▶ _Exercise text_
5SOS5 Album Review
Capturing etherealness in a record.
By Andrea Morales
In the first weeks of the original COVID-19 lockdown, 5 Seconds of Summer released their fourth critically acclaimed album, CALM. Before the pandemic hit, they had plans for their usual promotion of the album and the inevitable tour. They had done this loop for their first three albums, so why would this record be any different? To outside audiences, it seems like a rinse, wash, repeat cycle. Of course, when the pandemic hit, this all went down the drain. For the first time in their career, they were forced to sit in stillness. Out of the calmness from the pressures of the industry cycle (no pun intended) came their fifth studio album, 5SOS5.
Now, I was a bit skeptical going into this album, as I am a firm believer that CALM was extremely overshadowed by the chaos of COVID, and was therefore underappreciated. This idea was cemented even more when I attended their Take My Hand Tour over the summer, and felt like half of their show was monopolized by songs off 5SOS5 when the album wasn’t even out yet; 25% were their old hits, and the other 25% were songs off of CALM. As a fervent supporter of their fourth album, a part of me couldn’t help but feel disappointed that CALM would never get its lone time in the sun. I felt like it was being pushed off to the side for songs like “Complete Mess”, “Take My Hand”, and “Me, Myself, and I” — songs that weren’t even their best work in my opinion. Oh, how wrong I was.
5SOS5 came out on September 23, and I’ll be honest: I didn’t listen to it on the first day. From the previous songs mentioned, I felt like they all sounded the same — a generalization that is always dangerous to make. It wasn’t until I was on a road trip with my friends that I remembered 5SOS had even dropped a new album. With a shrug and a reluctant attitude, I reached for my phone to play the lengthy deluxe album that boasted 19 songs.

▶ _Required work_
a – From the album review, extract the passage starting with "5SOS5 Album Review" and going on through "studio album, 5SOS5.".
b – According to the album review, on what date did 5SOS5 come out?
c – List every song title that the album review gives in quotation marks.

▶ _Entries provided_
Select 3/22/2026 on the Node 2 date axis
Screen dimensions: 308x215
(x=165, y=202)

--

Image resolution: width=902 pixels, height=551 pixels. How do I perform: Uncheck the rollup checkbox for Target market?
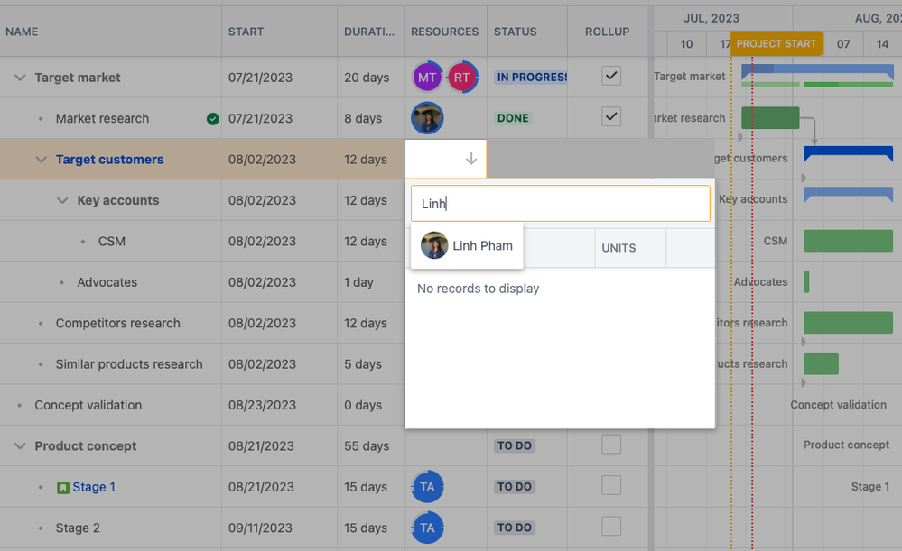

▶ _Results by task_
a –
5SOS5 Album Review
Capturing etherealness in a record.
By Andrea Morales
In the first weeks of the original COVID-19 lockdown, 5 Seconds of Summer released their fourth critically acclaimed album, CALM. Before the pandemic hit, they had plans for their usual promotion of the album and the inevitable tour. They had done this loop for their first three albums, so why would this record be any different? To outside audiences, it seems like a rinse, wash, repeat cycle. Of course, when the pandemic hit, this all went down the drain. For the first time in their career, they were forced to sit in stillness. Out of the calmness from the pressures of the industry cycle (no pun intended) came their fifth studio album, 5SOS5.

b – September 23

c –
"Complete Mess"
"Take My Hand"
"Me, Myself, and I"